When you’re looking for a bit of extra support, this quinoa salad is a great choice. The bed of quinoa is a great complex carbohydrate that will support more steady energy levels. The green peas are high in phytoestrogens, which support rising estrogen levels. The cucumber is not only hydrating, but packed with antioxidants to help detoxify excess hormones. The cherry tomatoes provide a punch of vitamin C to support ovulation. The lemon juice and cilantro both aid in liver function and detoxification, which is essential for maintaining hormonal balance.
Serves: 2
Ingredients:
1 cup of quinoa
2 organic boneless and skinless chicken breasts
1 medium organic cucumber
½ red onion
⅓ cup of organic cherry tomatoes
4 oz. feta cheese
2 tbsp cilantro
⅓ cup green peas
3 tbsp extra virgin olive oil
1 tbsp lemon juice
Pinch of sea salt and pepper
Recipe:
To cook the quinoa, add in the quinoa and 1 ¾ cups of water into a small saucepan. Bring to a boil, then cover and reduce the heat to a simmer for 15 minutes.

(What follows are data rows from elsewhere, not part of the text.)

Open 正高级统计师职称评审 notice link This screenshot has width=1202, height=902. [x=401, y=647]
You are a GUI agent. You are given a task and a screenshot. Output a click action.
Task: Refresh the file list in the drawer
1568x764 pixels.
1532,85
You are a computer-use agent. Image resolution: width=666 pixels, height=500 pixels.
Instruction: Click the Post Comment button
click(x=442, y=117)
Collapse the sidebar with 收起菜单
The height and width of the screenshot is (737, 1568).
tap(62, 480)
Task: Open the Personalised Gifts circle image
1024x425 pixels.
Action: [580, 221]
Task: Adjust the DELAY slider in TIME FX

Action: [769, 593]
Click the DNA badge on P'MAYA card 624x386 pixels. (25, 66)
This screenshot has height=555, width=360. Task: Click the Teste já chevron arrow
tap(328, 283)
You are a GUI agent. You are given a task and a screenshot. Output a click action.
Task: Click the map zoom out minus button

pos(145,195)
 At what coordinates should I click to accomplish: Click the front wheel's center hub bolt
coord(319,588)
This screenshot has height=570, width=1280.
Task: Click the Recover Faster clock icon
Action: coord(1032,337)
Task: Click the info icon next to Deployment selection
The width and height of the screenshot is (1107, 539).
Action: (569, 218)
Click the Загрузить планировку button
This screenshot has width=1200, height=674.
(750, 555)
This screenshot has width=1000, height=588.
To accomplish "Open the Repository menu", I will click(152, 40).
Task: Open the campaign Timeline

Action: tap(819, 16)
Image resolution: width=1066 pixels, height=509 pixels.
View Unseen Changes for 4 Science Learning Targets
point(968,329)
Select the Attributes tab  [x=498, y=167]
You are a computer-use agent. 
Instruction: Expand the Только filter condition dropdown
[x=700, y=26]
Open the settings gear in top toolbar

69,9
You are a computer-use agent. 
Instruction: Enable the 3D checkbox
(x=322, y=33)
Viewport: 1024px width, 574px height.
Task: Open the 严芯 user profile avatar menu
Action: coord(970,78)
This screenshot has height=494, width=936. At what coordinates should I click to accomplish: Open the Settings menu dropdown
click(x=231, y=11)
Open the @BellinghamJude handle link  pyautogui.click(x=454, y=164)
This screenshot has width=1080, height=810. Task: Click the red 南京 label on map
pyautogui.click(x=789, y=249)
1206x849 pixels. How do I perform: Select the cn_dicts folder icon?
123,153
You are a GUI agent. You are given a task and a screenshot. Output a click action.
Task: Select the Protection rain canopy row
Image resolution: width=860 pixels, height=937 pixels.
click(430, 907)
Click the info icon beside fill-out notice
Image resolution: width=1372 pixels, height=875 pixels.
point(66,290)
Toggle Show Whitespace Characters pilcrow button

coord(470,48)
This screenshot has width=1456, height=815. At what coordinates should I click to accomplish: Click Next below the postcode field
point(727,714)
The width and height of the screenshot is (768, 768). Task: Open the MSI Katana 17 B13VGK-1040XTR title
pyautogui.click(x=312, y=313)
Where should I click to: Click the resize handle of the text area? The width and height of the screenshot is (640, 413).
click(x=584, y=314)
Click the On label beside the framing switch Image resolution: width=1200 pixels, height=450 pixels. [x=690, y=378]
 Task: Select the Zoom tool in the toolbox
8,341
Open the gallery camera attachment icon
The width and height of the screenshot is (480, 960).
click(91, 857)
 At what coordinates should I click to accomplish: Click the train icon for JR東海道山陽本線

Once done, remove the quinoa from the heat and let rest for an additional 10 minutes, then fluff with a fork.
Dice the organic cucumber, red onion, and organic cherry tomatoes into small pieces.
Finely chop the cilantro.
To cook the chicken, heat up 1 tbsp extra virgin olive oil in a pan on medium-high heat, then add the chicken. Cook for 5-7 minutes per side (depending on thickness of the chicken).
To cook the green peas, place them in the saucepan that the chicken was cooked in on medium heat and cook for 3 minutes until bright green and tender.
In a large bowl, combine the cooked quinoa, chicken, and green peas with the chopped cucumber, red onion, cherry tomatoes, and cilantro.
Crumble the feta cheese into the bowl.
Add in the lemon juice, extra virgin olive oil, salt, and pepper and toss to combine.